Task requirements
Extract the items from the line holding "Task: Open the 资产编号 dropdown picker" through the line holding "The height and width of the screenshot is (816, 1343).", both included, and reproduce those lines exactly.

** Start Material for this task **

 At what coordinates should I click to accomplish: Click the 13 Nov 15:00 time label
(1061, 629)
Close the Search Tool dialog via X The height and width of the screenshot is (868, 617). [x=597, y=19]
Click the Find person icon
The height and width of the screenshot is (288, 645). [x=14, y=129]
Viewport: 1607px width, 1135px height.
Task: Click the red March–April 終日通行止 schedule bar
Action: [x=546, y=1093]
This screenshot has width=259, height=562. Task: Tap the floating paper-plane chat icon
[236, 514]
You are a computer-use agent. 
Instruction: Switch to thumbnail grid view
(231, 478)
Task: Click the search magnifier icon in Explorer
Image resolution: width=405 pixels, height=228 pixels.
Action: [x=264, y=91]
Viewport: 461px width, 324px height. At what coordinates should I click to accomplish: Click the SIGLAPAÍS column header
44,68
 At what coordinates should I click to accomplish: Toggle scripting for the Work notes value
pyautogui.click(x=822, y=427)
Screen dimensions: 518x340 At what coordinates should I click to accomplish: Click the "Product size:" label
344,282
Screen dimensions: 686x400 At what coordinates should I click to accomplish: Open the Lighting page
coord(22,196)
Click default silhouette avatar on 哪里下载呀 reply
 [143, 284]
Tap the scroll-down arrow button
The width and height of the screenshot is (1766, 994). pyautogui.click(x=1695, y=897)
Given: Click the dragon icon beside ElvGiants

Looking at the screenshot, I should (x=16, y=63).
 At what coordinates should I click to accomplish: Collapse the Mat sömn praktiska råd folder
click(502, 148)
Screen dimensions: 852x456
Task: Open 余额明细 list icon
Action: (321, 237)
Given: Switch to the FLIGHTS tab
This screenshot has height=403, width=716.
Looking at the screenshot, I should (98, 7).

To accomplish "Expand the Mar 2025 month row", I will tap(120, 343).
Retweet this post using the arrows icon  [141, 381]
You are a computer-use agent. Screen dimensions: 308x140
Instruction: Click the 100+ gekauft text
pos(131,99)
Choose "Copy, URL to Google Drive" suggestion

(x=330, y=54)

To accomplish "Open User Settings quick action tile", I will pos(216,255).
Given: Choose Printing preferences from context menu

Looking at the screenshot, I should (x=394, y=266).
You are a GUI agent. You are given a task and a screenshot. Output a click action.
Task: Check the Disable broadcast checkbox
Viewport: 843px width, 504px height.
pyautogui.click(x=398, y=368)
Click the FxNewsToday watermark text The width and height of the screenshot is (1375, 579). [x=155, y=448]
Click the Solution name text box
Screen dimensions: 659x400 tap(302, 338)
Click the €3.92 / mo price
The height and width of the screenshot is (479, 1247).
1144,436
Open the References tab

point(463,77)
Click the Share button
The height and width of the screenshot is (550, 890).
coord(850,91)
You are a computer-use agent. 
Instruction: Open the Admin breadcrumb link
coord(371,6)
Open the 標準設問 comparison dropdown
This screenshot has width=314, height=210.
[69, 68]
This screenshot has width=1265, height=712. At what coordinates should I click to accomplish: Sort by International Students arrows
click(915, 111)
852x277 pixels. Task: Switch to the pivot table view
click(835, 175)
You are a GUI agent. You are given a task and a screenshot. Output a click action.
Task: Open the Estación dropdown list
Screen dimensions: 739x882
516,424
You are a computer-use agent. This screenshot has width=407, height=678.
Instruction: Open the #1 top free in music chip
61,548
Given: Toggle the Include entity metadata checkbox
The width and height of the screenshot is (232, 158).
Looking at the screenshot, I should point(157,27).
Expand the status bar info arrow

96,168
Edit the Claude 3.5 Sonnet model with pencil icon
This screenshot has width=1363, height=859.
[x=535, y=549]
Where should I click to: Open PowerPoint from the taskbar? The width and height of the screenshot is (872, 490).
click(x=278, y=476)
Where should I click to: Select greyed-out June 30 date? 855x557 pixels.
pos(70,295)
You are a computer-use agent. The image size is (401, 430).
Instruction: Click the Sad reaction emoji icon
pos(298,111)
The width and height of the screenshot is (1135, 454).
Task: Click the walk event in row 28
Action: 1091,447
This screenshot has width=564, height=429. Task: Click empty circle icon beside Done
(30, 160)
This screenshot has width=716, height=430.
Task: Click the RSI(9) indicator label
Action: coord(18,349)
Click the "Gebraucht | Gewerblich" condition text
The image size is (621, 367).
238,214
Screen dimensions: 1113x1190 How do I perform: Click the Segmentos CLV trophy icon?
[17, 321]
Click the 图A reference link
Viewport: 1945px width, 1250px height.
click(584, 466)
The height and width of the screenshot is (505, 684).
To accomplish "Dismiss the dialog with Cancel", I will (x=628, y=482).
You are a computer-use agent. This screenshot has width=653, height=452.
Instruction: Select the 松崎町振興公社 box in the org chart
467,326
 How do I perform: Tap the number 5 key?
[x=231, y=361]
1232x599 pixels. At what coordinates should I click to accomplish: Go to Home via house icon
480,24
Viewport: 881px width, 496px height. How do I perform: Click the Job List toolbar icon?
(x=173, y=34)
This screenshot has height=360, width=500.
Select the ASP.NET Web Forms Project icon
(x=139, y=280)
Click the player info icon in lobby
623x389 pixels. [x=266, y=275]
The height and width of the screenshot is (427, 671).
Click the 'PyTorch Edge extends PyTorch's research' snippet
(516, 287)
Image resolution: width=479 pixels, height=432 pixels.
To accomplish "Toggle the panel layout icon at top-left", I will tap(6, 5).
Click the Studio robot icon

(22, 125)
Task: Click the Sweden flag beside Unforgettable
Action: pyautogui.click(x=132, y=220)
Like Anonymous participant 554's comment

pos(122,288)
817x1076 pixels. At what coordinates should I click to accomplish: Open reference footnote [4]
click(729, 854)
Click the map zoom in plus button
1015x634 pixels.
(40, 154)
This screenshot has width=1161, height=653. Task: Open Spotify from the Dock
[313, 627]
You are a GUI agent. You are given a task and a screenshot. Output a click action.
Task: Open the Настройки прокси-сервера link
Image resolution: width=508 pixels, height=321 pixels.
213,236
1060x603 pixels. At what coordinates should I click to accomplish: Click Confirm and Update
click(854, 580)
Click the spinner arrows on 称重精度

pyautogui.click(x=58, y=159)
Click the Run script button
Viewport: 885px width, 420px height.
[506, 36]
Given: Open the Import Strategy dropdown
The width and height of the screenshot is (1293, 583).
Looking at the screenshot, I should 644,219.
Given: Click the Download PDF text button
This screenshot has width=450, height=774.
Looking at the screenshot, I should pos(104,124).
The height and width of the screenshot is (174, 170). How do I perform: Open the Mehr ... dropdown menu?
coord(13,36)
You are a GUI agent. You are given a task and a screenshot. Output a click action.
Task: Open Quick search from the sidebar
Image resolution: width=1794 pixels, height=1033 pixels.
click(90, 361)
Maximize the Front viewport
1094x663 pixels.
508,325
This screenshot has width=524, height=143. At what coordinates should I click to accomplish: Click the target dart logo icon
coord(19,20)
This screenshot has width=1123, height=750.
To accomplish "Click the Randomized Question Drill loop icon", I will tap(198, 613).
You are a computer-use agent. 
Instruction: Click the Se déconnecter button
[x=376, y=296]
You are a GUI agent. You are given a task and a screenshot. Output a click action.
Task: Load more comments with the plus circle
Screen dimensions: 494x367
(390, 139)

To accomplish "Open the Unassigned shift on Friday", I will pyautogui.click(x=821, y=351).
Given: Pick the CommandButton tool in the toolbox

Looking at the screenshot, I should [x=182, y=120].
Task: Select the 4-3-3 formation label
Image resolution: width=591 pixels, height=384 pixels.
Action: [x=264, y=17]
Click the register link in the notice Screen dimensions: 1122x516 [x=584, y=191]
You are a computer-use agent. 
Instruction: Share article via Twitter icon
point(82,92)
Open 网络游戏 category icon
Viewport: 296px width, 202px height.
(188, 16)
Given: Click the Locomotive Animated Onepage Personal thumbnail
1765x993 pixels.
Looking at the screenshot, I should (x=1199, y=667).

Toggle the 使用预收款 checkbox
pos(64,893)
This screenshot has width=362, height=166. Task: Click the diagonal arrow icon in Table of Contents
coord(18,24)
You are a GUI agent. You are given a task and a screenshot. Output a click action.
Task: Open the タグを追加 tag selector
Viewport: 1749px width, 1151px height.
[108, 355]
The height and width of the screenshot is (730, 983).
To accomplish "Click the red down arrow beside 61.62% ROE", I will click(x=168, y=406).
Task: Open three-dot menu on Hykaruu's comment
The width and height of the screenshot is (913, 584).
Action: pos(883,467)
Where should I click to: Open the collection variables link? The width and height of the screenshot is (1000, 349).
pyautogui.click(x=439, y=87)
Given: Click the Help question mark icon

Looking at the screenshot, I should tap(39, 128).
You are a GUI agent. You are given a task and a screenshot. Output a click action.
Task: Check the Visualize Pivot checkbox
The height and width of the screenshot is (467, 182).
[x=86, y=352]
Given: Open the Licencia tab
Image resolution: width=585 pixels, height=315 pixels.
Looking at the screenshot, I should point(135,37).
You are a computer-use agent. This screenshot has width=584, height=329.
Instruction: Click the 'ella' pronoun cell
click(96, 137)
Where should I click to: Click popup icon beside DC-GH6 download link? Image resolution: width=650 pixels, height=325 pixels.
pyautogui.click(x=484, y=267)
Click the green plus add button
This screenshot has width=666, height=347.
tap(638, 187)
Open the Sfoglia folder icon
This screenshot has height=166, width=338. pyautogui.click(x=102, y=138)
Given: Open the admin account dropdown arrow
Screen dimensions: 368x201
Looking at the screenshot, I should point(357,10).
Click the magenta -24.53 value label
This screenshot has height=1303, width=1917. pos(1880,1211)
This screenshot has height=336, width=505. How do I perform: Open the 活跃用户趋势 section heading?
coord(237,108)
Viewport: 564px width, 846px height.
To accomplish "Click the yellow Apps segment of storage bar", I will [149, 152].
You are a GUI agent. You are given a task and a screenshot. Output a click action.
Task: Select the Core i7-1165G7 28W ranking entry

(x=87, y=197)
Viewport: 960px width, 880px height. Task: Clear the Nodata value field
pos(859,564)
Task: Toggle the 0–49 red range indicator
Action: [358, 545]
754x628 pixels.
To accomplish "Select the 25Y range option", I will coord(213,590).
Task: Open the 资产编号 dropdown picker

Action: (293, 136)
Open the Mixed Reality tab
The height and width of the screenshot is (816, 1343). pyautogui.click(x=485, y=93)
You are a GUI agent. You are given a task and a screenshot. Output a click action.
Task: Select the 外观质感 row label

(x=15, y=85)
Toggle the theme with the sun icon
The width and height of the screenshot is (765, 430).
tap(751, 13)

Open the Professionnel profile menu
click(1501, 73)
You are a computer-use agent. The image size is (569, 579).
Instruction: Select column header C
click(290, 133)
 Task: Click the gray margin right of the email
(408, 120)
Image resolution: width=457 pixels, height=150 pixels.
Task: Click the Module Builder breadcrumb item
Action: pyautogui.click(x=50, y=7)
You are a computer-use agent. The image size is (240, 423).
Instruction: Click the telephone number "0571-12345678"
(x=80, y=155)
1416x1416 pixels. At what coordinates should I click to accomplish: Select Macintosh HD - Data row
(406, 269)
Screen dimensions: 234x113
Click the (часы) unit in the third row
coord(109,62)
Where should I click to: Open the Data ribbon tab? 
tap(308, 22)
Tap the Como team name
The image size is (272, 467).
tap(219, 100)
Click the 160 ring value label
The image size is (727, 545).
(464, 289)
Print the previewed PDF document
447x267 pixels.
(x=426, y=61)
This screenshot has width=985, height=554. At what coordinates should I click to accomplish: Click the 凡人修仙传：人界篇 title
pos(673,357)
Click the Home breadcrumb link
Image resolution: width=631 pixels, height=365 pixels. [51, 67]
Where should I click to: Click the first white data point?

** End Material for this task **

Exercise solution
Task: Open the 资产编号 dropdown picker

Action: (293, 136)
Open the Mixed Reality tab
The height and width of the screenshot is (816, 1343). pyautogui.click(x=485, y=93)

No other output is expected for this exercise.